In the desert there are no office buildings or factories. So if you lived in the desert, chances are you wouldn't have a job. There'd be no boss bossing you, and no underlings under you.

In the desert there are no towns or neighborhoods—you'd be neither on the right nor on the wrong side of the tracks. There aren't any department stores or grocery stores—you'd eat manna from heaven and wear the same pair of shoes for forty years.

Which is why, say our sages, G‑d gave us the Torah in the desert.

Had He given it to us on Wall Street, He would have had to decide whom to appoint to the board and who should retain a controlling interest. Had He given it to us in the Holy Land, He'd have had to decide if He wants it in religious Jerusalem, mystical Sefad or hi-tech Tel Aviv. Or perhaps He'd have preferred a Marxist kibbutz or even a neo-Zionist settlement?

G‑d wanted no shareholders in his Torah, no corporate structure, no social or political context.
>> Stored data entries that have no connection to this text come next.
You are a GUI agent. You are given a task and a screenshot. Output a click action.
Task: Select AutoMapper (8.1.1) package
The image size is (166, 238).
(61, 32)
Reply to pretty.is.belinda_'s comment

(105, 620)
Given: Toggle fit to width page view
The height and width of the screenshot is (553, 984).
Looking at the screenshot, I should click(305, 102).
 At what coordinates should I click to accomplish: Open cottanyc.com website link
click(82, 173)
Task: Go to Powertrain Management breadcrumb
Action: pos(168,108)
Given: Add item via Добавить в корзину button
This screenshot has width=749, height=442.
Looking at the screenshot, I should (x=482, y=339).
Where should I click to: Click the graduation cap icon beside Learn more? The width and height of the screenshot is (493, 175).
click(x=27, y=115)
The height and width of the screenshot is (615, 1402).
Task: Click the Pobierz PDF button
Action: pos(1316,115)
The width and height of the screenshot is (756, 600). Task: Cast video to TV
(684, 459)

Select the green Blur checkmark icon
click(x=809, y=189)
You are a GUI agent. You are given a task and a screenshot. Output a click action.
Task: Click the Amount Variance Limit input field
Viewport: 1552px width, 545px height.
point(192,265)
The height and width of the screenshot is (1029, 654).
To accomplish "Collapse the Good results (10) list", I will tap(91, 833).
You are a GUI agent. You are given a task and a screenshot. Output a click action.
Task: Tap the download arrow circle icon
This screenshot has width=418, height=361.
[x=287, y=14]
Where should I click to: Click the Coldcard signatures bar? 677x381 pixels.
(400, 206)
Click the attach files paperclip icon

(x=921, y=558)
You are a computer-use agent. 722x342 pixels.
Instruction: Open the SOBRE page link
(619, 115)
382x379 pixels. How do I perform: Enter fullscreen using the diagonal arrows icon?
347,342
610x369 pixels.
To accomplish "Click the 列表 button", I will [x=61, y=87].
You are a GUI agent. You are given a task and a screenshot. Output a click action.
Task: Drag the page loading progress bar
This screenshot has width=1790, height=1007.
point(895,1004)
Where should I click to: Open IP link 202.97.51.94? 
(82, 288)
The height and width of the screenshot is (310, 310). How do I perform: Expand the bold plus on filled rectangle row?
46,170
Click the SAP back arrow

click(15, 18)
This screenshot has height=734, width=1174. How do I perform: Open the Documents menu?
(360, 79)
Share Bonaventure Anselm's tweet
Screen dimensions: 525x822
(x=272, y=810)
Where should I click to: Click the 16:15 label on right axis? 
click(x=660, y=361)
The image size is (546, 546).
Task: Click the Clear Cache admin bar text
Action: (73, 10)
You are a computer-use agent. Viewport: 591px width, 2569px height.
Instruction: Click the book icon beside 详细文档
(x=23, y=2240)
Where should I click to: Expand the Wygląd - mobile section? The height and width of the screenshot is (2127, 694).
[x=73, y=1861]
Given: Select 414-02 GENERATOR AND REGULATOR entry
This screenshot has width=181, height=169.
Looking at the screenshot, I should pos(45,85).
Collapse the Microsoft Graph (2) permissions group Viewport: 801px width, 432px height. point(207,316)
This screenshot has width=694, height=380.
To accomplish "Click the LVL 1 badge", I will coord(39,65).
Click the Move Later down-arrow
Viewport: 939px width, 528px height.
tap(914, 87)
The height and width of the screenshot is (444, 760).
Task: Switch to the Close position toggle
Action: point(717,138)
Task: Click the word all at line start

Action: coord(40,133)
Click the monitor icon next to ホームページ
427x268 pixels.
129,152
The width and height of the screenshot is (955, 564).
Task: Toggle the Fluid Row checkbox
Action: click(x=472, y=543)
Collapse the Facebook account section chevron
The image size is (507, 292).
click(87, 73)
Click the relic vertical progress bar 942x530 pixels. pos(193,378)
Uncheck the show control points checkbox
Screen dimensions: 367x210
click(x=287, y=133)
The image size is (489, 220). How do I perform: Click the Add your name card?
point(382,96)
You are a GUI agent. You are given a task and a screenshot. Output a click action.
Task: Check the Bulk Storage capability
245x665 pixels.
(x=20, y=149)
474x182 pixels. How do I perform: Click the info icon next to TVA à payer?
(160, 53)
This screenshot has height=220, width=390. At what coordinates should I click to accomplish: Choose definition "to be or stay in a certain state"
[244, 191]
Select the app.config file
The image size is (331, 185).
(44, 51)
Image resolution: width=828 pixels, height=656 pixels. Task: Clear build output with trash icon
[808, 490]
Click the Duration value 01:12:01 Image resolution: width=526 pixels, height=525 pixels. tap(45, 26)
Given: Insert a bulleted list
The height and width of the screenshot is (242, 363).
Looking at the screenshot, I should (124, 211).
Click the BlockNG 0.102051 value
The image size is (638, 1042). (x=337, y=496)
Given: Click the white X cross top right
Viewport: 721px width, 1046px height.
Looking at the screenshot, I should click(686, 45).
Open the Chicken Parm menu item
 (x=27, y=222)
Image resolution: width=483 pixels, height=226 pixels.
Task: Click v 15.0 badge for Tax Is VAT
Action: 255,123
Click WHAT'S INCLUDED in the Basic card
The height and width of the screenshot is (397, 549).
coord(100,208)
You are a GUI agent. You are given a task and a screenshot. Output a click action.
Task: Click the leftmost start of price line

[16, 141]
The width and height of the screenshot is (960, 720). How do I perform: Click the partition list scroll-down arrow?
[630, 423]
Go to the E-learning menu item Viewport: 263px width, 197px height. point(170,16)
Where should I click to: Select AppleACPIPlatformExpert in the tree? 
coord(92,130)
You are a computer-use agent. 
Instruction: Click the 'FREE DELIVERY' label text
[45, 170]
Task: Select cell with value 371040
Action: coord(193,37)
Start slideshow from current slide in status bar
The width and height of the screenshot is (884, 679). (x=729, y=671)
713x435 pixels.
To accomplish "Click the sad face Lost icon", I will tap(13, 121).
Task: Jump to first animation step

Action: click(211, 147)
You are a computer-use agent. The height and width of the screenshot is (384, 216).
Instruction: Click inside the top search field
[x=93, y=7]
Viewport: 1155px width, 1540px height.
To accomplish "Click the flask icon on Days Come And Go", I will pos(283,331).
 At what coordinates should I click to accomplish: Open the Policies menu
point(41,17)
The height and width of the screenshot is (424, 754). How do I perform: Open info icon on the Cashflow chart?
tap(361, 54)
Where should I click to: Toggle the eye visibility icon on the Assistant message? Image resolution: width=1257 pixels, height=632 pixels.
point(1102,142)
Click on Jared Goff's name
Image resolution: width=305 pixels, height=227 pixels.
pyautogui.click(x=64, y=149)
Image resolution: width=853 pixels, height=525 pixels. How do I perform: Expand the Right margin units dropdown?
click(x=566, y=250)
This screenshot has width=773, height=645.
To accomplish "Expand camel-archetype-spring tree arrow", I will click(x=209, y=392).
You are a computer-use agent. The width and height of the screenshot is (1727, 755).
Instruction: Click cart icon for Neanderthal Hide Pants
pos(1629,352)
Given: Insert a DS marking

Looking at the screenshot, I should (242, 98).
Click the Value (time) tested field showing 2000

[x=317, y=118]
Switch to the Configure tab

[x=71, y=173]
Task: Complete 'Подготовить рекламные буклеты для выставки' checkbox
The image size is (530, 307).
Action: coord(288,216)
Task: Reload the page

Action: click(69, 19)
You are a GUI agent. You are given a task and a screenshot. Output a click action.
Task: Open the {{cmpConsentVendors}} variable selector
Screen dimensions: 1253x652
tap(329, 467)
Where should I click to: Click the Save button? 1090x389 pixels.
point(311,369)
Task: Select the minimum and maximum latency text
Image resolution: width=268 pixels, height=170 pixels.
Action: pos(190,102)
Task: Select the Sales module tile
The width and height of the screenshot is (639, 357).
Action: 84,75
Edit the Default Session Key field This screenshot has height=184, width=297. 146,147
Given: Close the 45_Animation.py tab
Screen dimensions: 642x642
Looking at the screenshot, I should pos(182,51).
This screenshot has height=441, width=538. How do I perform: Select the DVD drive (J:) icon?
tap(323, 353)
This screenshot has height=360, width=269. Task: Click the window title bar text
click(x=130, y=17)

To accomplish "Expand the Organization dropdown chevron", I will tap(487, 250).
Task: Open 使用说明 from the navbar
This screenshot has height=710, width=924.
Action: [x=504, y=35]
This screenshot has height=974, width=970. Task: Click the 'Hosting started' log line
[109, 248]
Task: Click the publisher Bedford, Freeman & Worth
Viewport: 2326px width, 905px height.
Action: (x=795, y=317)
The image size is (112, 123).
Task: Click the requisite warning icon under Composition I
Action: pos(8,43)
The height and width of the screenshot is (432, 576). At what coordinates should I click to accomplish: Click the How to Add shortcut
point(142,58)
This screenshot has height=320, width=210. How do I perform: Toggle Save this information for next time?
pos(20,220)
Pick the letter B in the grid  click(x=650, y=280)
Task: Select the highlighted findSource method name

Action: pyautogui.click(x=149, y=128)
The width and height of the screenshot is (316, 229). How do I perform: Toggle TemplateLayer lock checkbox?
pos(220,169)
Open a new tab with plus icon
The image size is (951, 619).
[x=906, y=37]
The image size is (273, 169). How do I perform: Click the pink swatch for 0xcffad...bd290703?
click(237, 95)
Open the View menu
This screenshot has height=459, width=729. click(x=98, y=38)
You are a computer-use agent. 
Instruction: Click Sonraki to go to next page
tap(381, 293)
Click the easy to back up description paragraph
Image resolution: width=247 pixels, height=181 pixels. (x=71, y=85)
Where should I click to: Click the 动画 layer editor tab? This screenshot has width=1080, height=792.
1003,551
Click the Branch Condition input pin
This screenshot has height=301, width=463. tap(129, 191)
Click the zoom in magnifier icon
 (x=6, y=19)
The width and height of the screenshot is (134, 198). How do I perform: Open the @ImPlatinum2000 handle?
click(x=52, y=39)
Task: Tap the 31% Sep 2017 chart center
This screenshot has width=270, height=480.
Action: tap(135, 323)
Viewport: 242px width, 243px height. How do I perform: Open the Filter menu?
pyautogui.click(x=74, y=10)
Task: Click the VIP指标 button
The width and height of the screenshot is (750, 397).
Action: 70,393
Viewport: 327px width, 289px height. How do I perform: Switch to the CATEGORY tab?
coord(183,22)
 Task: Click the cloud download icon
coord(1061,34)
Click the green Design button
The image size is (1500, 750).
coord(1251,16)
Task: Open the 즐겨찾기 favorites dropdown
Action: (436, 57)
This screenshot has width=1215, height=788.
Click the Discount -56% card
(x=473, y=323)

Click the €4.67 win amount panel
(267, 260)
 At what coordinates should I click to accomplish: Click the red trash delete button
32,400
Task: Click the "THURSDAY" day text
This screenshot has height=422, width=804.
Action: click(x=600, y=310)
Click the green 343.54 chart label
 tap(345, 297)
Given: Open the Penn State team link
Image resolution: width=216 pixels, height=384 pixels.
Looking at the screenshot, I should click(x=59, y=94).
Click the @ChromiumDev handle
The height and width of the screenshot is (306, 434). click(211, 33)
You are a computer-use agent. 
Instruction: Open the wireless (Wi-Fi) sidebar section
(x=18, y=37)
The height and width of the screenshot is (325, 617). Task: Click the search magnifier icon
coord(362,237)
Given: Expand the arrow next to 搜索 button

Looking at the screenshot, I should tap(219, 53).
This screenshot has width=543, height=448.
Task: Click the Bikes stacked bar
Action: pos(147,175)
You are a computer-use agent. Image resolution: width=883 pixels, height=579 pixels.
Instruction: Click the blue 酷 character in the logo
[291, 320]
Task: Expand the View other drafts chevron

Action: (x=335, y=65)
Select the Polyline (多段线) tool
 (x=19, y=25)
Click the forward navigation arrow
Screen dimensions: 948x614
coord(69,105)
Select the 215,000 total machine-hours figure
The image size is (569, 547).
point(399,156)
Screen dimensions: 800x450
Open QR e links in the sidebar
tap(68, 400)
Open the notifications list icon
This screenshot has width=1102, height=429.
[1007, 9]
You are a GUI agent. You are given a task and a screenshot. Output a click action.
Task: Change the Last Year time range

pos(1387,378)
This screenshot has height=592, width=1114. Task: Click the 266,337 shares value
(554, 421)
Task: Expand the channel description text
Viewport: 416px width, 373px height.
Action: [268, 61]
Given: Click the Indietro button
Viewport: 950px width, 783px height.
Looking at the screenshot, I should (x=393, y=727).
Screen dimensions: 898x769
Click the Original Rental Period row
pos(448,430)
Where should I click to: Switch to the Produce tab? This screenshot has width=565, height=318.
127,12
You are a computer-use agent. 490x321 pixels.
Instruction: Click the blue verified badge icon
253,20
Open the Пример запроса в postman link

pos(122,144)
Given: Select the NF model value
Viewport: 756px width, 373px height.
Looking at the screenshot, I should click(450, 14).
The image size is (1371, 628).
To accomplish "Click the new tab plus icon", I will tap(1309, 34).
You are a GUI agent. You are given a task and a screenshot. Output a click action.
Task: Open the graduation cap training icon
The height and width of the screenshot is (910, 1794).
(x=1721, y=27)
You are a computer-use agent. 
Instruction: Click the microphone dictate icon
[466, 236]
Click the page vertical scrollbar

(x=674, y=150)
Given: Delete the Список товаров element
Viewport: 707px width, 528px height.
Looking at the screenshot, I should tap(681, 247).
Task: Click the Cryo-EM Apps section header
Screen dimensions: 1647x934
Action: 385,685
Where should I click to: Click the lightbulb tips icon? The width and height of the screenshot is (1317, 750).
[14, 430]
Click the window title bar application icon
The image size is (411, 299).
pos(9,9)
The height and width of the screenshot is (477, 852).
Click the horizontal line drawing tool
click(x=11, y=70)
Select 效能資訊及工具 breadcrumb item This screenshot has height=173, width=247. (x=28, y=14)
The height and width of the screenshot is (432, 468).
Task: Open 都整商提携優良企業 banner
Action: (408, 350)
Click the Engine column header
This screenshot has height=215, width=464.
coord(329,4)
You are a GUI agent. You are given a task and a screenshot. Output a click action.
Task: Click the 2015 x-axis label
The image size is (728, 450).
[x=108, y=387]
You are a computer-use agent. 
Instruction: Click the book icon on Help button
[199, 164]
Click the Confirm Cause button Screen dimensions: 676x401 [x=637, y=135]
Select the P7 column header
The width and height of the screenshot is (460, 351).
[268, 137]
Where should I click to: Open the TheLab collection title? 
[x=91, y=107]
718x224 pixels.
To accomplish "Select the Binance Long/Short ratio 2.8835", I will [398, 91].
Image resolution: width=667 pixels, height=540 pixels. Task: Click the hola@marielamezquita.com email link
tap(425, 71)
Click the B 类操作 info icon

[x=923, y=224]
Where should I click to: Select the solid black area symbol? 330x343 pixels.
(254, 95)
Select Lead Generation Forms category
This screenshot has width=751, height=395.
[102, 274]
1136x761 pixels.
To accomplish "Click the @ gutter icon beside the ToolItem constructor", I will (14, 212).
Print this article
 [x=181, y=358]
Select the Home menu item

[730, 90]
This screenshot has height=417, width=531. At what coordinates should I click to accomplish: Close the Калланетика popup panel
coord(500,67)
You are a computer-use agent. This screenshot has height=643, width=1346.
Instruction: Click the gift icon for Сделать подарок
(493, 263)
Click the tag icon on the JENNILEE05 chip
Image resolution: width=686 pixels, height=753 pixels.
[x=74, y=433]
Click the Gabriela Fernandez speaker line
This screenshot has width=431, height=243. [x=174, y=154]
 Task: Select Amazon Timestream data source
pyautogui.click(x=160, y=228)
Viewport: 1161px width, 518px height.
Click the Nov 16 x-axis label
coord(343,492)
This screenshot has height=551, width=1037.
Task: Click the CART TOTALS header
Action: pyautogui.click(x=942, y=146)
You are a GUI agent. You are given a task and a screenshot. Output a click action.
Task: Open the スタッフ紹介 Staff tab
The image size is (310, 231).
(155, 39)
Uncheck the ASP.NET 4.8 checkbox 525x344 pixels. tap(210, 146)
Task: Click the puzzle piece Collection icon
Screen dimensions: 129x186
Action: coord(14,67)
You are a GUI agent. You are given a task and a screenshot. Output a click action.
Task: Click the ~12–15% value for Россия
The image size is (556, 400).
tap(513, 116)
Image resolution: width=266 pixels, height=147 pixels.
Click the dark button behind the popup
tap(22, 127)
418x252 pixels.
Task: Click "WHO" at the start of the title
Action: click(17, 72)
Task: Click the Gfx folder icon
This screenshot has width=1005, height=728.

In fact, no context whatsoever. Just us and the Torah.

Wouldn't it have been great to stay in the desert?

But as soon as G‑d was sure that we'd gotten the message—that we understood that the Torah is not the product of any particular age, environment or cultural milieu, and that it belongs, absolutely and unequivocally, to each and every one of us—he sent us to the cities and the towns of His world, to its farms and marketplaces, to its universities and office complexes. He told us that now that He's done His part, it's up to us to make His Torah relevant in all these places and in all these contexts.

Still, it's nice to come back to the desert once in a while. At least for a visit.